======== RECORD SET

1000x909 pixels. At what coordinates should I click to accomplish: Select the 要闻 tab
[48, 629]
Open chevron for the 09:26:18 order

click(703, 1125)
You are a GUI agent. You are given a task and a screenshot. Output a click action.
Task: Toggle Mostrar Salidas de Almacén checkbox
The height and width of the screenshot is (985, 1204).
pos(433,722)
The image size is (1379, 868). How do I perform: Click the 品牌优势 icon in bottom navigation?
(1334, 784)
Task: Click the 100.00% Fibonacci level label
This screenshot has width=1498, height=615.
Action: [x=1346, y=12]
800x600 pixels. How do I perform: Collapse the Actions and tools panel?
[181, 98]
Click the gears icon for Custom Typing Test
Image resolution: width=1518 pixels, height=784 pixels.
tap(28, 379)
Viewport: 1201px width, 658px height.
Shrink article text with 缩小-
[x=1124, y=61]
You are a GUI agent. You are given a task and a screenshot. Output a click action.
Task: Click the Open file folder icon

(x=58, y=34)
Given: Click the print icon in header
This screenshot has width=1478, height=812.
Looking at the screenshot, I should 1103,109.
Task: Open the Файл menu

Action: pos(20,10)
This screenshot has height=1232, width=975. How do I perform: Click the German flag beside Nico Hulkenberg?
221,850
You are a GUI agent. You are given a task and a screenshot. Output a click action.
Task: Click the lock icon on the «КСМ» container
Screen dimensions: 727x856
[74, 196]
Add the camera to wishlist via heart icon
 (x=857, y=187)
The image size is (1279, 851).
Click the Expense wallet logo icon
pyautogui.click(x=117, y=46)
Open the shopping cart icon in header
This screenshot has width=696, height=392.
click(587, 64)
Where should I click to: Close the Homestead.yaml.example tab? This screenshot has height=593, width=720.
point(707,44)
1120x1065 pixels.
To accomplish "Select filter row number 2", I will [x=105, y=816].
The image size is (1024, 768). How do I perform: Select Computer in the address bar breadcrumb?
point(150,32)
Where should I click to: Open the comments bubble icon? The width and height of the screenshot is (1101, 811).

================

> [INSTRUCTIONS FOR THE TASK] Retype all of the records above without a single alteration.

> [YOUR RESPONSE]
1000x909 pixels. At what coordinates should I click to accomplish: Select the 要闻 tab
[48, 629]
Open chevron for the 09:26:18 order

click(703, 1125)
You are a GUI agent. You are given a task and a screenshot. Output a click action.
Task: Toggle Mostrar Salidas de Almacén checkbox
The height and width of the screenshot is (985, 1204).
pos(433,722)
The image size is (1379, 868). How do I perform: Click the 品牌优势 icon in bottom navigation?
(1334, 784)
Task: Click the 100.00% Fibonacci level label
This screenshot has width=1498, height=615.
Action: [x=1346, y=12]
800x600 pixels. How do I perform: Collapse the Actions and tools panel?
[181, 98]
Click the gears icon for Custom Typing Test
Image resolution: width=1518 pixels, height=784 pixels.
tap(28, 379)
Viewport: 1201px width, 658px height.
Shrink article text with 缩小-
[x=1124, y=61]
You are a GUI agent. You are given a task and a screenshot. Output a click action.
Task: Click the Open file folder icon

(x=58, y=34)
Given: Click the print icon in header
This screenshot has width=1478, height=812.
Looking at the screenshot, I should 1103,109.
Task: Open the Файл menu

Action: pos(20,10)
This screenshot has height=1232, width=975. How do I perform: Click the German flag beside Nico Hulkenberg?
221,850
You are a GUI agent. You are given a task and a screenshot. Output a click action.
Task: Click the lock icon on the «КСМ» container
Screen dimensions: 727x856
[74, 196]
Add the camera to wishlist via heart icon
 (x=857, y=187)
The image size is (1279, 851).
Click the Expense wallet logo icon
pyautogui.click(x=117, y=46)
Open the shopping cart icon in header
This screenshot has width=696, height=392.
click(587, 64)
Where should I click to: Close the Homestead.yaml.example tab? This screenshot has height=593, width=720.
point(707,44)
1120x1065 pixels.
To accomplish "Select filter row number 2", I will [x=105, y=816].
The image size is (1024, 768). How do I perform: Select Computer in the address bar breadcrumb?
point(150,32)
Where should I click to: Open the comments bubble icon? The width and height of the screenshot is (1101, 811).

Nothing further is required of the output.